April 20th, 2009. It was the last time Ian knew life as it was. In one fell swoop he saw the floor come up at him and knew his life was about to be different. In the blink of his brain he knew something was dreadfully wrong; he’d abruptly lost a whole side of himself. How many of us have that clarity as we step from step to step? We progress in a seemingly seamless rhythm of seconds ticking us toward the inevitability of the last step we’ll ever take, or do we? Yes, there are the seminal events: the graduation day, the acceptance phone call into a vocation, the marriage(s), the major mortgage signing, the vacation day, and even some grand evocations of bliss, but we take ourselves along with them, stay in the same vein, as it were, simply changing our clothes. But sometimes the brain does blink. It is a subtle if not rude awakening to a new life. As for Ian. In that moment of the fall he knew his body was changing, that he no longer would be the same.

With no sense of depression, no sense of being wronged, no sense of anger, denial, victimization or even of anxiety, my friend walks his talk of being in the moment, of going with the curves and the signs and the limits of his new existence, of accepting and integrating and accommodating the exigencies of his new challenges. In the blink of his brain he knew that the alternatives might be a spiral into the morose self-absorption of the physically oppressed. For his entire right side no longer worked. The blood clot had killed off functions of balance and dexterity. Thank goodness it did not affect his speech or cognition. That’s why he now from his apartment can reach the bench that overlooks the glistening inner harbour and have strangers like “Bill” sit and tell a life-story. They talk for an hour without finding out that Ian has any condition at all. It is not that Ian disguises his malady; it is that most brains do not blink from their pathway in the veracity of their own lives. And when Ian is with them I’m sure that he beams. Acceptance is all the grace he needs. No limits to the reaches of…

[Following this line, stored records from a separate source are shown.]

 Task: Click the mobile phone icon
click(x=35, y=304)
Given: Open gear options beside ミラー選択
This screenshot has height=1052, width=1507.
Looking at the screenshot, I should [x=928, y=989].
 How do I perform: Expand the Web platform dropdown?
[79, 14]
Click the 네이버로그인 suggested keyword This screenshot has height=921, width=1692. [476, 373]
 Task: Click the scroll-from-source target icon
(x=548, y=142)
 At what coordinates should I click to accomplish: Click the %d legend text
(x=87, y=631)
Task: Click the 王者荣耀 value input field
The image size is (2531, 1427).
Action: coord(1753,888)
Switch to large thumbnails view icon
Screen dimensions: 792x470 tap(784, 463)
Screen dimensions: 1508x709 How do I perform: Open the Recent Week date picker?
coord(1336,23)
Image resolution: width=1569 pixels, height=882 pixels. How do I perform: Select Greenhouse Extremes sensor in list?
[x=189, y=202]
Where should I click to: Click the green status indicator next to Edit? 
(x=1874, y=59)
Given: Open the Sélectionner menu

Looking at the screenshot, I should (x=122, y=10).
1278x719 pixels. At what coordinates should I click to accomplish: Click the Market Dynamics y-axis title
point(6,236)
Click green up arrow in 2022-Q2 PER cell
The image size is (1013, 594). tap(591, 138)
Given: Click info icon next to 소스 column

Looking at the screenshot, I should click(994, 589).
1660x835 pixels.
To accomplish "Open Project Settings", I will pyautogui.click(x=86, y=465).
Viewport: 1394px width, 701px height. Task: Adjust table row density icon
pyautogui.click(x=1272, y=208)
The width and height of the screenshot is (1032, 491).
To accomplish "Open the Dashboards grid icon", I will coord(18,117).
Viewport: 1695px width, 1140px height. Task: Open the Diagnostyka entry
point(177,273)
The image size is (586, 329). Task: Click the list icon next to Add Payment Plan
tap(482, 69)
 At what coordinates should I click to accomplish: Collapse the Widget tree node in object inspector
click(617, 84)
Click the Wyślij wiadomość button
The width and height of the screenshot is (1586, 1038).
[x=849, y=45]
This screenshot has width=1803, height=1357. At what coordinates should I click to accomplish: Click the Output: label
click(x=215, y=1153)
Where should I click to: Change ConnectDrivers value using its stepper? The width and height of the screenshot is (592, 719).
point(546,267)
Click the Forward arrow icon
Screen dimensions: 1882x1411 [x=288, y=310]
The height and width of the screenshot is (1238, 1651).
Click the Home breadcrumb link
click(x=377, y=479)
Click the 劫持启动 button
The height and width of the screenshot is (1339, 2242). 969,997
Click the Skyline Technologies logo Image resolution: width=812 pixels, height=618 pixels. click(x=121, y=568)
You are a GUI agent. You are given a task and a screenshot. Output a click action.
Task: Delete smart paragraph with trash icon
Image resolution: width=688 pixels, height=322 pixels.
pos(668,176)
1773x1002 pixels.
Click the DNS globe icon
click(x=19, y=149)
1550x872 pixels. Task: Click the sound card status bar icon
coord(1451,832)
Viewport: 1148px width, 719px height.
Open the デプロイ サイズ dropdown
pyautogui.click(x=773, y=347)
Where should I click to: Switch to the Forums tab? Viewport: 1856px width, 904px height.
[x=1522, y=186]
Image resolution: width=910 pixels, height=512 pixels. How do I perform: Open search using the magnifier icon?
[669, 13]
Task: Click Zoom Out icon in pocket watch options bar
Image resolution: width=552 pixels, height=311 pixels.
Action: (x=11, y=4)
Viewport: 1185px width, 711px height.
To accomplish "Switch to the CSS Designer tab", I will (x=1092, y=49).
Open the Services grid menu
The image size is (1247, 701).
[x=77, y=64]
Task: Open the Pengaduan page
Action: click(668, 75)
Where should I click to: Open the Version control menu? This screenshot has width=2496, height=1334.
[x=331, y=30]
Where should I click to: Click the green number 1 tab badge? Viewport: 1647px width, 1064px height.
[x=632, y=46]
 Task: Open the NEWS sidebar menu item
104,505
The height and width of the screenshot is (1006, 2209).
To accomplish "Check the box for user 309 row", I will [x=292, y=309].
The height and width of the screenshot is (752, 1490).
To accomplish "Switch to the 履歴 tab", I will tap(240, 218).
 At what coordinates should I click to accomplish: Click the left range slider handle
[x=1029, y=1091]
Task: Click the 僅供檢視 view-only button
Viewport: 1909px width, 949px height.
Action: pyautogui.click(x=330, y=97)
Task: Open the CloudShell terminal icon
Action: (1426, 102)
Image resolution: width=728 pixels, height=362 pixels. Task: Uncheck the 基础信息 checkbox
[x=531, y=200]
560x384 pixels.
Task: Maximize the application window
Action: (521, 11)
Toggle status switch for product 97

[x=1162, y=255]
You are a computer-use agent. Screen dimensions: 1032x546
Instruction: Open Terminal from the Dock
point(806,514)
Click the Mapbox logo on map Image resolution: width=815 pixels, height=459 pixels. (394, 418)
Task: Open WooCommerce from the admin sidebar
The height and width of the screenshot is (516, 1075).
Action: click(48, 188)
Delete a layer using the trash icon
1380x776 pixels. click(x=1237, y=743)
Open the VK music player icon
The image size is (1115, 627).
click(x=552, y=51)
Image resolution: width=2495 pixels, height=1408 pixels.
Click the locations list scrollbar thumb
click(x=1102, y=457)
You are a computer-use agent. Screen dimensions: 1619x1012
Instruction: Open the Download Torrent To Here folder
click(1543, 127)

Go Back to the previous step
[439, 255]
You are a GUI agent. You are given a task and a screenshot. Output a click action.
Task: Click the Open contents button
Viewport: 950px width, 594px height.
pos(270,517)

The ten year old Mercury Cougar wobbles ever so slightly. I glance at the speedometer. We’re flowing around a long bend at 176 kilometres an hour. This is the blink! The brain realizes how foolish, how wrong, how futile the risk to rush at the long road home in order to save minutes or hours that may never be regained in any case, especially not at this rate! And the Cougar wobbles again, shudders slightly, as I release the pressure on the pedal and settle back to the posted speed limit. Acceptance. We all have our limits. It is as Ian says, “I am what I am”. Moment by moment. Blink for blink.